▸ TASK STATEMENT:
Within the data that follows, set down exactly the lines from the one containing "Task: Click the purple donut chart segment" through the one containing "Click the eye", both ends included.

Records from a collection
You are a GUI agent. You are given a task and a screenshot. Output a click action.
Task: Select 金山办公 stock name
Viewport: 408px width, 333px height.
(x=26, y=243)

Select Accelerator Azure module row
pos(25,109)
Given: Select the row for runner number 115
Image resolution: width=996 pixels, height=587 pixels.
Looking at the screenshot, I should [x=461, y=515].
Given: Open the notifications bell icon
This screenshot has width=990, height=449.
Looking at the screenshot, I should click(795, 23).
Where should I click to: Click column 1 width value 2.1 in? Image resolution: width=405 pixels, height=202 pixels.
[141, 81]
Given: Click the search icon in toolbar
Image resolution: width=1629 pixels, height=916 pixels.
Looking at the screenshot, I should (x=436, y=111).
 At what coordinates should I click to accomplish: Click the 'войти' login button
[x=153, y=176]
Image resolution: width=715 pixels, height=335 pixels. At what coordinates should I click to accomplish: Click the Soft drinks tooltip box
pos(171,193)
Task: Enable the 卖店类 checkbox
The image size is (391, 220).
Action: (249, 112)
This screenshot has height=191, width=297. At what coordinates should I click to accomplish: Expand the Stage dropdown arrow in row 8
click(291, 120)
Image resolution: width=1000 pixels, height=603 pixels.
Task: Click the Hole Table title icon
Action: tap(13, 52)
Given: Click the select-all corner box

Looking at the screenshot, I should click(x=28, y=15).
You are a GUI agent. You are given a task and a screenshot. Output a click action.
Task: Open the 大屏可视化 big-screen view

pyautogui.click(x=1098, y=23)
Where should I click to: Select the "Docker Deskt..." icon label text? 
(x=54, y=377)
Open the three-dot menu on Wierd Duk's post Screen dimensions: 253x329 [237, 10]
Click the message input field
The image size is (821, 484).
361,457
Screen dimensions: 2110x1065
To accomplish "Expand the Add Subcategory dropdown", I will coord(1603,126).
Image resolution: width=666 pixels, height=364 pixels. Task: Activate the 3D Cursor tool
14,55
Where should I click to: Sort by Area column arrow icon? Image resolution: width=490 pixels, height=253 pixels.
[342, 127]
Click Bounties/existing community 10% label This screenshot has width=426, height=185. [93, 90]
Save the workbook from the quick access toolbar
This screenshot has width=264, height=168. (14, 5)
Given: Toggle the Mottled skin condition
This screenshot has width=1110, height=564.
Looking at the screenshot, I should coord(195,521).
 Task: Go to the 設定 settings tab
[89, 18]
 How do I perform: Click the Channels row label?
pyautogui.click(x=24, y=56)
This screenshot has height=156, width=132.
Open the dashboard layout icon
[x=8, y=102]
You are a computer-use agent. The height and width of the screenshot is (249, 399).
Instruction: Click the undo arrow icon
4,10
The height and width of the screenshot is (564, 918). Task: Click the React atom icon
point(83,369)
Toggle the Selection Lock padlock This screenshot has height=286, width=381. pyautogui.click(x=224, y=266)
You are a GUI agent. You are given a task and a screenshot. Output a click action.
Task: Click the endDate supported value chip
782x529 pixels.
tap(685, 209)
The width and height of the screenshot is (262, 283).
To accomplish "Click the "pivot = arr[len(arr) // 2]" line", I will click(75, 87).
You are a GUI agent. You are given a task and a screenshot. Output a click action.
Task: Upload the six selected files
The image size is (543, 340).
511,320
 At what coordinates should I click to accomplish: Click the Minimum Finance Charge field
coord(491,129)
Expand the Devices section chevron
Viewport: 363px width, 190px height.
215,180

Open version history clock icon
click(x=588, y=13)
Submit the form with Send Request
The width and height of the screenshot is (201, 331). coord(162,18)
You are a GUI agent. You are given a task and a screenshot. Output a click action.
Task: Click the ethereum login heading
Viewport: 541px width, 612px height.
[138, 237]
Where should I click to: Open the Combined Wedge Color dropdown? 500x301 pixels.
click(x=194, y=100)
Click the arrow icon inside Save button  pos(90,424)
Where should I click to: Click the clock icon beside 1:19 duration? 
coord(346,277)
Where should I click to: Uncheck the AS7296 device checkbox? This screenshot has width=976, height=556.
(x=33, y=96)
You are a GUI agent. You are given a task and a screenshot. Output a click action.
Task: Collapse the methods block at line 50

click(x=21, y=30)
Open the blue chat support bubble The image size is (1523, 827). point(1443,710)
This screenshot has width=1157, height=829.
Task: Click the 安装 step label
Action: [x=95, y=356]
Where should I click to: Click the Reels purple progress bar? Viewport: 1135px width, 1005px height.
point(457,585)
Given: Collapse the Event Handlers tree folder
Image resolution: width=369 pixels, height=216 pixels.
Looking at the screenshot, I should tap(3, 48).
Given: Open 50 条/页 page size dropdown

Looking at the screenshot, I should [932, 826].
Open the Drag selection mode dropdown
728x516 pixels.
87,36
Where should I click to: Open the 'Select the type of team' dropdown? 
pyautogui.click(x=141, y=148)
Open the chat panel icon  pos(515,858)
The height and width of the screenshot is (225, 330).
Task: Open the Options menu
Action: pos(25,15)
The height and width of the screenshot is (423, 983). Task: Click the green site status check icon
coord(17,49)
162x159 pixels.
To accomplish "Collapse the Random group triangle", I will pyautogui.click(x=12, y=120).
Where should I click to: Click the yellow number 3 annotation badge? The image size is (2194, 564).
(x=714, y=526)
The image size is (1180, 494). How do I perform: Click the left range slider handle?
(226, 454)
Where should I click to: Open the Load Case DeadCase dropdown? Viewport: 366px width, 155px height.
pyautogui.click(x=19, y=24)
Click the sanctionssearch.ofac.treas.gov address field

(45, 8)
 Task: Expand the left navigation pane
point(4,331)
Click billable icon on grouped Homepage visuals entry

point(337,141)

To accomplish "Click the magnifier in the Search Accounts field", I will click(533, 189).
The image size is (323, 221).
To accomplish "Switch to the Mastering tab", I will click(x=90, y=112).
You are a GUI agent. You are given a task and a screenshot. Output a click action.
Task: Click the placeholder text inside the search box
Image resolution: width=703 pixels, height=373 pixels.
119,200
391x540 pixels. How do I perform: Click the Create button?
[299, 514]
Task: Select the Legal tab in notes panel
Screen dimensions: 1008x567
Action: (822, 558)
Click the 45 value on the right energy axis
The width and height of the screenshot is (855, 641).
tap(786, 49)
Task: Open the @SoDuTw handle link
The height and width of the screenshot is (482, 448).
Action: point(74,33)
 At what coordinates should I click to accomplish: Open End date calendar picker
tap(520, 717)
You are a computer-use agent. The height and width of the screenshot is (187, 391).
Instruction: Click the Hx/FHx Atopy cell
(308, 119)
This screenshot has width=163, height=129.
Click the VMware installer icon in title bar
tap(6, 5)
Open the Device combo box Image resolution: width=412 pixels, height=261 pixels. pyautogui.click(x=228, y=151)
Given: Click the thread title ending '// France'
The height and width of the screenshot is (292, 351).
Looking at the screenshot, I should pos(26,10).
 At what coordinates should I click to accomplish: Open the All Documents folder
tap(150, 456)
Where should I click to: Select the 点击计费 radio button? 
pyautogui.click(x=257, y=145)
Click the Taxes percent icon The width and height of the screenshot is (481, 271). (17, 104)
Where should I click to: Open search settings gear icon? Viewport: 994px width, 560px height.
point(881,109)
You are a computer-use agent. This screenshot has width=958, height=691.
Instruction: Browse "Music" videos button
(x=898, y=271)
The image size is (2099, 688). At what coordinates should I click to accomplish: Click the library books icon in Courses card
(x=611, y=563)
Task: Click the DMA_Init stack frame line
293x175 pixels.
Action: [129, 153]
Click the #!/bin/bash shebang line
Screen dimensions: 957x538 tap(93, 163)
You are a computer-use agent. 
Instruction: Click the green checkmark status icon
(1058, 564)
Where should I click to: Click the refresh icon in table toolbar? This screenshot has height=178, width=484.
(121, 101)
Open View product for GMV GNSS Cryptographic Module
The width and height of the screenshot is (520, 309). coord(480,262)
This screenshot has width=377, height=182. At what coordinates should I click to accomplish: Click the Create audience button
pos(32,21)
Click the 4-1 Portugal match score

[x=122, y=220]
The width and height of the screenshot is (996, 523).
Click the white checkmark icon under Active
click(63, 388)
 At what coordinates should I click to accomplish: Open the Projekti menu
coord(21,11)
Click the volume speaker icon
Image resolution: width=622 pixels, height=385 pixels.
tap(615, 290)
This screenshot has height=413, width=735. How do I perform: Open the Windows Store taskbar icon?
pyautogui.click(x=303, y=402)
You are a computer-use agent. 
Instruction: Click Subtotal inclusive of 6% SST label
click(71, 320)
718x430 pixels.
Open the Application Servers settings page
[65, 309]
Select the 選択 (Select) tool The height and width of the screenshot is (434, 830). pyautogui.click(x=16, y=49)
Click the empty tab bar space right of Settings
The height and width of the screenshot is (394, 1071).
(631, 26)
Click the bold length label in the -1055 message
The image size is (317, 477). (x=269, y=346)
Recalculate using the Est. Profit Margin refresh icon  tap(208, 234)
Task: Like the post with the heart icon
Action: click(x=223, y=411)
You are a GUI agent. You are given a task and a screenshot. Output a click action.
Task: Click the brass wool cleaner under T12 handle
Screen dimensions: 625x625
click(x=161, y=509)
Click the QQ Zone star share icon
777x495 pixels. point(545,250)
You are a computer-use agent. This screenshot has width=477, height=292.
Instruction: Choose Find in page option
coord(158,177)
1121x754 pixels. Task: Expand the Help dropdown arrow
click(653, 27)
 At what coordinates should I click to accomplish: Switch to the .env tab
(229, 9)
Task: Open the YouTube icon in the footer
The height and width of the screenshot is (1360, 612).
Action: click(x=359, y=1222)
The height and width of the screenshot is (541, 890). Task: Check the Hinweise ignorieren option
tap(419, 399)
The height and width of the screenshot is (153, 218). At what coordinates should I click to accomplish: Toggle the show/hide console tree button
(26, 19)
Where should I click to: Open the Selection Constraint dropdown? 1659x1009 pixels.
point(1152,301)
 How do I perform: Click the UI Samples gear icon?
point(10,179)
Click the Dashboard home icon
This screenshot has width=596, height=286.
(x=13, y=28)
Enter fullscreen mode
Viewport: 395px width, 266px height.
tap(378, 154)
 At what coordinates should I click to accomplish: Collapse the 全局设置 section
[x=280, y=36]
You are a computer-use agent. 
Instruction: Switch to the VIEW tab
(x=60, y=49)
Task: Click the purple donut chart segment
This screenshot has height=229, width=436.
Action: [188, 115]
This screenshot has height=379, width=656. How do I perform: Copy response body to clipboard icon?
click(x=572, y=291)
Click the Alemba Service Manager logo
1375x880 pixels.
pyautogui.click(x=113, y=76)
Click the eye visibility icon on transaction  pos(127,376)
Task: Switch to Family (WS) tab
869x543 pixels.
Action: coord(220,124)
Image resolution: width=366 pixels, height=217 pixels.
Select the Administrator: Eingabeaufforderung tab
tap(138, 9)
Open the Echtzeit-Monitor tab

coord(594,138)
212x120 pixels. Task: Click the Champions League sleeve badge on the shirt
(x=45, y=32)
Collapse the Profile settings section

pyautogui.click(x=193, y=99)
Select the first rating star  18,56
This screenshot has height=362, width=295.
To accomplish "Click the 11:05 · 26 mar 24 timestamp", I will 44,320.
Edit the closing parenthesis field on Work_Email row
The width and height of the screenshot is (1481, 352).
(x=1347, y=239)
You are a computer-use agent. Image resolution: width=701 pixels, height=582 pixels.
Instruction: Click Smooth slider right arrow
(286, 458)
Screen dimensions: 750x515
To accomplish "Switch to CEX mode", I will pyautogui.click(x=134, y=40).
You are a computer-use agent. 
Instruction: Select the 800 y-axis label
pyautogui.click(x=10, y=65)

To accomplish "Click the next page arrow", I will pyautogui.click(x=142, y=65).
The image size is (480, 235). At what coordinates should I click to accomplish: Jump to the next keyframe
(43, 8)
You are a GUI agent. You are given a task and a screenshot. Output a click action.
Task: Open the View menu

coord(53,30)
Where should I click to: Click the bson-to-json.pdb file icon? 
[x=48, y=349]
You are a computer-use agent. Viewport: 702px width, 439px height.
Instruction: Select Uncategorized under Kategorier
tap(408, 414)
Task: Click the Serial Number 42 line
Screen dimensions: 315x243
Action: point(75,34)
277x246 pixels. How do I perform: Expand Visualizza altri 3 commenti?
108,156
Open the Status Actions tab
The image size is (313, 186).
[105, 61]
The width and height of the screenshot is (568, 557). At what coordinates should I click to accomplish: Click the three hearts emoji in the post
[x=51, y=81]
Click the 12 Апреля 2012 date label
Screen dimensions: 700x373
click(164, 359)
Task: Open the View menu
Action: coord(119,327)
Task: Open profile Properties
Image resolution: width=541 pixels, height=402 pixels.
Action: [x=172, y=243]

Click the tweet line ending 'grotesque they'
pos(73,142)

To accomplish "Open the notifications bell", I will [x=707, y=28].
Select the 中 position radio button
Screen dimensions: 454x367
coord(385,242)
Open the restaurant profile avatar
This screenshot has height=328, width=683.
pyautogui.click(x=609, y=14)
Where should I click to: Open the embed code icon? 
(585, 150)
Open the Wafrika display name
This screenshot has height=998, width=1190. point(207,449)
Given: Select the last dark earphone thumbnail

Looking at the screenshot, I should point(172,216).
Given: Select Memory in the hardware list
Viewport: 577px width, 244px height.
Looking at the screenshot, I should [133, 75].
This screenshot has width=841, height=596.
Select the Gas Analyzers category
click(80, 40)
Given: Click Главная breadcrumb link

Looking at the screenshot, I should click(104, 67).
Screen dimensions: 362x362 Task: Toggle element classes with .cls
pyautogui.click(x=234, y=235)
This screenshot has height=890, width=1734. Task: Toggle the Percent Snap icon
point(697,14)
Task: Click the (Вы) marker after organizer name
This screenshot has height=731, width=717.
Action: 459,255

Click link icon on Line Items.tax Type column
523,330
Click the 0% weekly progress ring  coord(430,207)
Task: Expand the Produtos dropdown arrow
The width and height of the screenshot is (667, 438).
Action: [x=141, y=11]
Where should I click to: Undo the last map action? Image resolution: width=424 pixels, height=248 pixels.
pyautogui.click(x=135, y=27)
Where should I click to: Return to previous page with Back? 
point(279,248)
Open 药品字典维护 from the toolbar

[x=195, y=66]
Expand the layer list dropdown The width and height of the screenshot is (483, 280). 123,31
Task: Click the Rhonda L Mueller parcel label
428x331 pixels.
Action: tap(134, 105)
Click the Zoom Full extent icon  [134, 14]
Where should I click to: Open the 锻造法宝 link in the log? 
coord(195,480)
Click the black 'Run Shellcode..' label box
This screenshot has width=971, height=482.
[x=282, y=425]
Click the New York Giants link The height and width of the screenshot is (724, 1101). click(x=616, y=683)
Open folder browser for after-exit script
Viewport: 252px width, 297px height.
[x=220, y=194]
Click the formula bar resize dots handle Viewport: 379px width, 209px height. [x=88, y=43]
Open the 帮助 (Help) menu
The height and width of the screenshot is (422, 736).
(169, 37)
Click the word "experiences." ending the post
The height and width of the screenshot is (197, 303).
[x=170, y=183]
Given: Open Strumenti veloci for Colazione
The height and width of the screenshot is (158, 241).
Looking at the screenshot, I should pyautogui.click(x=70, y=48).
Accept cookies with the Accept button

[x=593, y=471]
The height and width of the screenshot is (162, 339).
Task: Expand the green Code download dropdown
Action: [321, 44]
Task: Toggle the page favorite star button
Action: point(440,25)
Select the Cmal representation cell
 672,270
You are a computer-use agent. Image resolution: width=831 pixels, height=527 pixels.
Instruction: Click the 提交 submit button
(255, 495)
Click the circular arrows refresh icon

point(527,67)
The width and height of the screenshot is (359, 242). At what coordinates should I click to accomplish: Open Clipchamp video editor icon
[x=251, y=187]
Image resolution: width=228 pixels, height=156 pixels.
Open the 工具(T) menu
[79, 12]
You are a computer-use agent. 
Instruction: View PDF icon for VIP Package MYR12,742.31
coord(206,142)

▸ TASK RESPONSE:
Task: Click the purple donut chart segment
This screenshot has height=229, width=436.
Action: [188, 115]
This screenshot has height=379, width=656. How do I perform: Copy response body to clipboard icon?
click(x=572, y=291)
Click the Alemba Service Manager logo
1375x880 pixels.
pyautogui.click(x=113, y=76)
Click the eye visibility icon on transaction  pos(127,376)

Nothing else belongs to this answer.